To do: Go through the data below and copy each line where the word "Choose" occurs.

Items from a dataset:
..........

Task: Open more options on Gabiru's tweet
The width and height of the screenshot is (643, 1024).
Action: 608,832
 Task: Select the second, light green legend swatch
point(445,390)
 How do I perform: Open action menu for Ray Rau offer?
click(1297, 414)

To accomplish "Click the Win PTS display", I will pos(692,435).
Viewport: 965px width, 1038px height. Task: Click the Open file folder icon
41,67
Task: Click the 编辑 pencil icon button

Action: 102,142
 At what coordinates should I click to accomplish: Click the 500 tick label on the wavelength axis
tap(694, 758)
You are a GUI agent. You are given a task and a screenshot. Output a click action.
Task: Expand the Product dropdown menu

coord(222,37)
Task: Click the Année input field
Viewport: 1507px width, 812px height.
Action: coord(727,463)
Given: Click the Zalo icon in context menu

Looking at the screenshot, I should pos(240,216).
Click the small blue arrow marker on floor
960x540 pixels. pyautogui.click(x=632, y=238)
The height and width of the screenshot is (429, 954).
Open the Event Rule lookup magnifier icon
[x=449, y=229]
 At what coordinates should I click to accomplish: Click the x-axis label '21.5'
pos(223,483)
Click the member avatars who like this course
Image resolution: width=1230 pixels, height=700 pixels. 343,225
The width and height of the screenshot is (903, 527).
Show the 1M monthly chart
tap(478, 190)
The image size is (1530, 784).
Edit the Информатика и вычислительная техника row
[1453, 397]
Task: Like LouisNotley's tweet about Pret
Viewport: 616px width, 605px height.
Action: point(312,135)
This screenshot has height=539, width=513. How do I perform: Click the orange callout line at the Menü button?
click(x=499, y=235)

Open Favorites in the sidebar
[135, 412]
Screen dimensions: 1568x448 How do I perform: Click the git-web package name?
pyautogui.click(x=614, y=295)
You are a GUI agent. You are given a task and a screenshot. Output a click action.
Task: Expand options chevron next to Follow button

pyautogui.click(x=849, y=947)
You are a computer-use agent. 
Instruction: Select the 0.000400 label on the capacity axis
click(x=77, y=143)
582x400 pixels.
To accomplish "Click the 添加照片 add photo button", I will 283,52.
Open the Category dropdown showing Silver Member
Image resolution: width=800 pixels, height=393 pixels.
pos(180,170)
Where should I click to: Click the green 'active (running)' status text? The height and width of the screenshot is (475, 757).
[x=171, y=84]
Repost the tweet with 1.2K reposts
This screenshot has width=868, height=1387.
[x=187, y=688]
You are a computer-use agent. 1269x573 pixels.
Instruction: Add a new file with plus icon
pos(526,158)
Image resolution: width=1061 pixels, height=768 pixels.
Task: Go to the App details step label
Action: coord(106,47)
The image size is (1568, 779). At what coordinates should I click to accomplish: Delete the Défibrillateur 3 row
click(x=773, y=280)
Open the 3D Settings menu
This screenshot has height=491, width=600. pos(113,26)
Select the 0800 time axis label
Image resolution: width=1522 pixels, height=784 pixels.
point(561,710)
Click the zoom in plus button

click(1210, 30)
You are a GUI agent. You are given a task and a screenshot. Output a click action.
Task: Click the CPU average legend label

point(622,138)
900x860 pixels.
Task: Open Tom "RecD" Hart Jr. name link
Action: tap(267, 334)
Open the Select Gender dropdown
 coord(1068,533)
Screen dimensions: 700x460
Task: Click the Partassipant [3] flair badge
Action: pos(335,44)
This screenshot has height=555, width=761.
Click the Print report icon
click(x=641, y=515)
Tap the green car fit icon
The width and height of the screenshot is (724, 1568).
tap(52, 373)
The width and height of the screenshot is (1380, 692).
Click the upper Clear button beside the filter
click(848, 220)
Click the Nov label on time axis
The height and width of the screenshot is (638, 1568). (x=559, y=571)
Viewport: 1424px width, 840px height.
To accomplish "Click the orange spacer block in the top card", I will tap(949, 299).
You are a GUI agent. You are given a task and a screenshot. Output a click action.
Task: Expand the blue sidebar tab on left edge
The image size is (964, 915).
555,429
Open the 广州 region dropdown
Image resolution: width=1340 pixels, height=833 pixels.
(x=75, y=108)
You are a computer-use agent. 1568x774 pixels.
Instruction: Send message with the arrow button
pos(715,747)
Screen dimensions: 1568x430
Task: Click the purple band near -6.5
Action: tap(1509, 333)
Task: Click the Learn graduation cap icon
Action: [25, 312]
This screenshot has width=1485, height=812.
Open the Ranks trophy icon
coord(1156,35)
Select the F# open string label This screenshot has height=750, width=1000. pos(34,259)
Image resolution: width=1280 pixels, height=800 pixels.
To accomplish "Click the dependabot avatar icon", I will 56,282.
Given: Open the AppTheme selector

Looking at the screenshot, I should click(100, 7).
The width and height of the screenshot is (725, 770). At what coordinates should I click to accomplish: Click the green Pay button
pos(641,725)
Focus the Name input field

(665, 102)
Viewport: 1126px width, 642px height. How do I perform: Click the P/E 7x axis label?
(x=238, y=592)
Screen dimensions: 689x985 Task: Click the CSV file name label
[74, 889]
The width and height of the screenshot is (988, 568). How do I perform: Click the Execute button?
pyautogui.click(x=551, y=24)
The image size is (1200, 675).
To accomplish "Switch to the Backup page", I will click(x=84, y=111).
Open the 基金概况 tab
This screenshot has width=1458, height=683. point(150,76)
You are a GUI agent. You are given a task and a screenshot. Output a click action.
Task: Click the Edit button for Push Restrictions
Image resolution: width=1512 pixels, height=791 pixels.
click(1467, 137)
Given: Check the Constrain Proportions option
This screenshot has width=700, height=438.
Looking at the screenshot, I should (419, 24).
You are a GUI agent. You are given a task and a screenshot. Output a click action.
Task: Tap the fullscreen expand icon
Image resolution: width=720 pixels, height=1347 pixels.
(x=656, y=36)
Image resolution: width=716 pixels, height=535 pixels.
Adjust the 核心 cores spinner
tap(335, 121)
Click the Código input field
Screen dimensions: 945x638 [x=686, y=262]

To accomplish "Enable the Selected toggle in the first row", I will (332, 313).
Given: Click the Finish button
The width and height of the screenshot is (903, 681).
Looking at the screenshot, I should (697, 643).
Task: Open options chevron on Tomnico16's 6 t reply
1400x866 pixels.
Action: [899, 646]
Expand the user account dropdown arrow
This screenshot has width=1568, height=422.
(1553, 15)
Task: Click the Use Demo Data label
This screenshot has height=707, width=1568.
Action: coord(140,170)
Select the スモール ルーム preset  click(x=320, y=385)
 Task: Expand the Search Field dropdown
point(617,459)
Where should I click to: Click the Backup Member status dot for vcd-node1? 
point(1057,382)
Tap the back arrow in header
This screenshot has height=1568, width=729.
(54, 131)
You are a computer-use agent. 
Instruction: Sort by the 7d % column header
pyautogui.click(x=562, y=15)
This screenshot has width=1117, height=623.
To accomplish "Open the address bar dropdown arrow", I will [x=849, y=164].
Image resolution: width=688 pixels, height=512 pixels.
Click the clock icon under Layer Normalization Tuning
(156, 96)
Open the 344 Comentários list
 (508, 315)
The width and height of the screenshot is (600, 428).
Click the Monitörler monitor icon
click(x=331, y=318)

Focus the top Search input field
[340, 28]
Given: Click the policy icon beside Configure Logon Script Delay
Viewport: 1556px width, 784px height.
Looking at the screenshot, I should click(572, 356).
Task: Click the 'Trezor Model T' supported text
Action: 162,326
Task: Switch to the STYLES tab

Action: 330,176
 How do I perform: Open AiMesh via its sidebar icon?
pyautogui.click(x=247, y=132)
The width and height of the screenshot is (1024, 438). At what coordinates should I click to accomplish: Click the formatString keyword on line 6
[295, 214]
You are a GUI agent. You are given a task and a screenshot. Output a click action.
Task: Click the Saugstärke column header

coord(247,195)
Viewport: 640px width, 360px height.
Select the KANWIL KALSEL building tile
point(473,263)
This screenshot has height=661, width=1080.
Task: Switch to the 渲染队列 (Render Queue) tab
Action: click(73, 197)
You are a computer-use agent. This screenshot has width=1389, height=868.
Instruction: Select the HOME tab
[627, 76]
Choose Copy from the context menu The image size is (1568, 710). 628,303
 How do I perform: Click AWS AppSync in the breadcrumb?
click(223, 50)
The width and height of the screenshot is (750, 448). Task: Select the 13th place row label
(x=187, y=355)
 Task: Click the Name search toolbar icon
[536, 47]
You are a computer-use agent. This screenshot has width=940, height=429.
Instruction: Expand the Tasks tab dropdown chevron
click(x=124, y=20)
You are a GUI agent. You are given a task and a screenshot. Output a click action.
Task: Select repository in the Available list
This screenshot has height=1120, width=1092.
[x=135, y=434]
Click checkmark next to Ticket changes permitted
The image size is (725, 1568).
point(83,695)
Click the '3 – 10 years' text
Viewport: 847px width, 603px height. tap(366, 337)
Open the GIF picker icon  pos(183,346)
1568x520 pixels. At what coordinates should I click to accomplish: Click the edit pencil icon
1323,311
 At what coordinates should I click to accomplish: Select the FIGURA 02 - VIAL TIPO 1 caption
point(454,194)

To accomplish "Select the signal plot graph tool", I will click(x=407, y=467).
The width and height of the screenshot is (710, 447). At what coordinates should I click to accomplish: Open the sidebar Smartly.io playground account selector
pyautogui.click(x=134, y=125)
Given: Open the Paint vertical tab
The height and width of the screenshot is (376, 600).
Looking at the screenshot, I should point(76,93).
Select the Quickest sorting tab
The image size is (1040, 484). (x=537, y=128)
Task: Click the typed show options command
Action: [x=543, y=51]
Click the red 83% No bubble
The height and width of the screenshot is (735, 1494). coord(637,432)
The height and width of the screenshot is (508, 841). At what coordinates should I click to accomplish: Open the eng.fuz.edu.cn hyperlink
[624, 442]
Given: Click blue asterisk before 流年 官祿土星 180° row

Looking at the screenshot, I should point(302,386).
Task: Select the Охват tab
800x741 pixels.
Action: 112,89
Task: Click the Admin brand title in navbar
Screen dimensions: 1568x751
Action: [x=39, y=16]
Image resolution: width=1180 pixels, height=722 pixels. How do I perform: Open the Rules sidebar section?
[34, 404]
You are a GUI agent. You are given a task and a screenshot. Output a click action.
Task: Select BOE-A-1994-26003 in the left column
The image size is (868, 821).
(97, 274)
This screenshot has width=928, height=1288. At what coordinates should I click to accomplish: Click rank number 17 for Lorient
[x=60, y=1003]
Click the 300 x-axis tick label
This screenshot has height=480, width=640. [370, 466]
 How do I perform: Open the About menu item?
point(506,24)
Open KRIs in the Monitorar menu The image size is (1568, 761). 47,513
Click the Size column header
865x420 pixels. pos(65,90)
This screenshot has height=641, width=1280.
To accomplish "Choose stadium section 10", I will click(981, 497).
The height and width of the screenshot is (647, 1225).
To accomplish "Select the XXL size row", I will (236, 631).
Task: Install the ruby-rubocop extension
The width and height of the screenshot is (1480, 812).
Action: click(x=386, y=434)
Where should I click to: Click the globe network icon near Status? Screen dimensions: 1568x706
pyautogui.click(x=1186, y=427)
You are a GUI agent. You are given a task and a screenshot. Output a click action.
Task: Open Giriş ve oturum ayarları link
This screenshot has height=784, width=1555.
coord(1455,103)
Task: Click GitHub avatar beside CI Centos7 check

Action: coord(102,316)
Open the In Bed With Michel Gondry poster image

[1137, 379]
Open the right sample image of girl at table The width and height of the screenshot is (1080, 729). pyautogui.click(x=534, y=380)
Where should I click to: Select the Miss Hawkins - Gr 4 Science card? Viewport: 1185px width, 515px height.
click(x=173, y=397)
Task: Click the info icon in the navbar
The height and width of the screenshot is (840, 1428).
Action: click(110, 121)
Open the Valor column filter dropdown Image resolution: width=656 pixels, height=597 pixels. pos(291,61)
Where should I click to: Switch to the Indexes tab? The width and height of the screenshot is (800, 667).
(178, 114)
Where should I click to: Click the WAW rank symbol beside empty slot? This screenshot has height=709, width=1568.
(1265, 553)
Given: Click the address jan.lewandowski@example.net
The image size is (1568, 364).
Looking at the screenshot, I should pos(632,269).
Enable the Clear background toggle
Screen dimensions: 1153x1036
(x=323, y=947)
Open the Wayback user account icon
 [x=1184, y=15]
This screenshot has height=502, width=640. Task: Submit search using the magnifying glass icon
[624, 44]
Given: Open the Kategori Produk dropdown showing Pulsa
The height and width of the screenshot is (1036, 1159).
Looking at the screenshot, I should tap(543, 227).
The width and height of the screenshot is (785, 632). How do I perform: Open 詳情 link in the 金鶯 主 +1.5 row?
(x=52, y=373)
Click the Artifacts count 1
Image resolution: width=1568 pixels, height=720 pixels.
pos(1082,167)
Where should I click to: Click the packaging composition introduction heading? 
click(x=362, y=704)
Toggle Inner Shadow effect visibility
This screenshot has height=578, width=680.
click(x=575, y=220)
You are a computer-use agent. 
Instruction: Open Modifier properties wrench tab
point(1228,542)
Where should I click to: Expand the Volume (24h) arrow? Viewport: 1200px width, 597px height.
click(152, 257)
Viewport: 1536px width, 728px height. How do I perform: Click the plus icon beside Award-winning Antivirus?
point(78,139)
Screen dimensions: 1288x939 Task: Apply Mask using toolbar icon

..........

Result for this task:
Choose Copy from the context menu The image size is (1568, 710). 628,303
To accomplish "Choose stadium section 10", I will click(981, 497).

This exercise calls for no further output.